▶ _What is required_
Copy out all lines of the listing below that hold "Given".

*** Opening of Supplied data ***

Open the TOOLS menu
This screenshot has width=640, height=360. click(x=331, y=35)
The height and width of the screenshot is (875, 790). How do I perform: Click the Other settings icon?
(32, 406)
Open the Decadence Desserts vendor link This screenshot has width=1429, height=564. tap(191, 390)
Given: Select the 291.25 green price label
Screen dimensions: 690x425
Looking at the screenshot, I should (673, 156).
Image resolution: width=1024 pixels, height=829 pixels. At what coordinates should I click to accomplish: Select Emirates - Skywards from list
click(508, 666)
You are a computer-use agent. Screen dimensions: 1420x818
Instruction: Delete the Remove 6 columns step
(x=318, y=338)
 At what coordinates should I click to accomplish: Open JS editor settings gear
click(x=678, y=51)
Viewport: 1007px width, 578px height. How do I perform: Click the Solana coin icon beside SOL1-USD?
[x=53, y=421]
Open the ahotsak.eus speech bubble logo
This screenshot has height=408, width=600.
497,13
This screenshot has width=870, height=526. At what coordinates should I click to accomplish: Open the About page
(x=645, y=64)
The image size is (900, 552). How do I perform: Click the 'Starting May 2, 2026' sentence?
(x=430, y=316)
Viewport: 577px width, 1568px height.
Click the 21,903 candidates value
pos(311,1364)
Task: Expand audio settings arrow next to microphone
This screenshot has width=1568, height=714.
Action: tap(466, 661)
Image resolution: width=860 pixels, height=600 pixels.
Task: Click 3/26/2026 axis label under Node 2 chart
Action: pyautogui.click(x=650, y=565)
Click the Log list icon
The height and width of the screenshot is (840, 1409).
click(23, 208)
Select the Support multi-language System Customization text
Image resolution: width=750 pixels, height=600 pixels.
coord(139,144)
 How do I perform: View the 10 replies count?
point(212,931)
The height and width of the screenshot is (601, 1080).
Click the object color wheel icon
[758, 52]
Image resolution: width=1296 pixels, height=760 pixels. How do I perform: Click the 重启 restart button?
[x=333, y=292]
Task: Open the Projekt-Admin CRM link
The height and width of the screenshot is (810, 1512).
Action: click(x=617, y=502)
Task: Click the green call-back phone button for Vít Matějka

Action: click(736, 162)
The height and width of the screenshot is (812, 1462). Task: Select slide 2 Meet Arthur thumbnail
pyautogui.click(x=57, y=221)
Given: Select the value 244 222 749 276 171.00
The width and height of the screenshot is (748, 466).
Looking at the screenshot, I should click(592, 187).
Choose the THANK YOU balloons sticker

*** Close of Supplied data ***

▶ _Exercise solution_
Given: Select the 291.25 green price label
Given: Select the value 244 222 749 276 171.00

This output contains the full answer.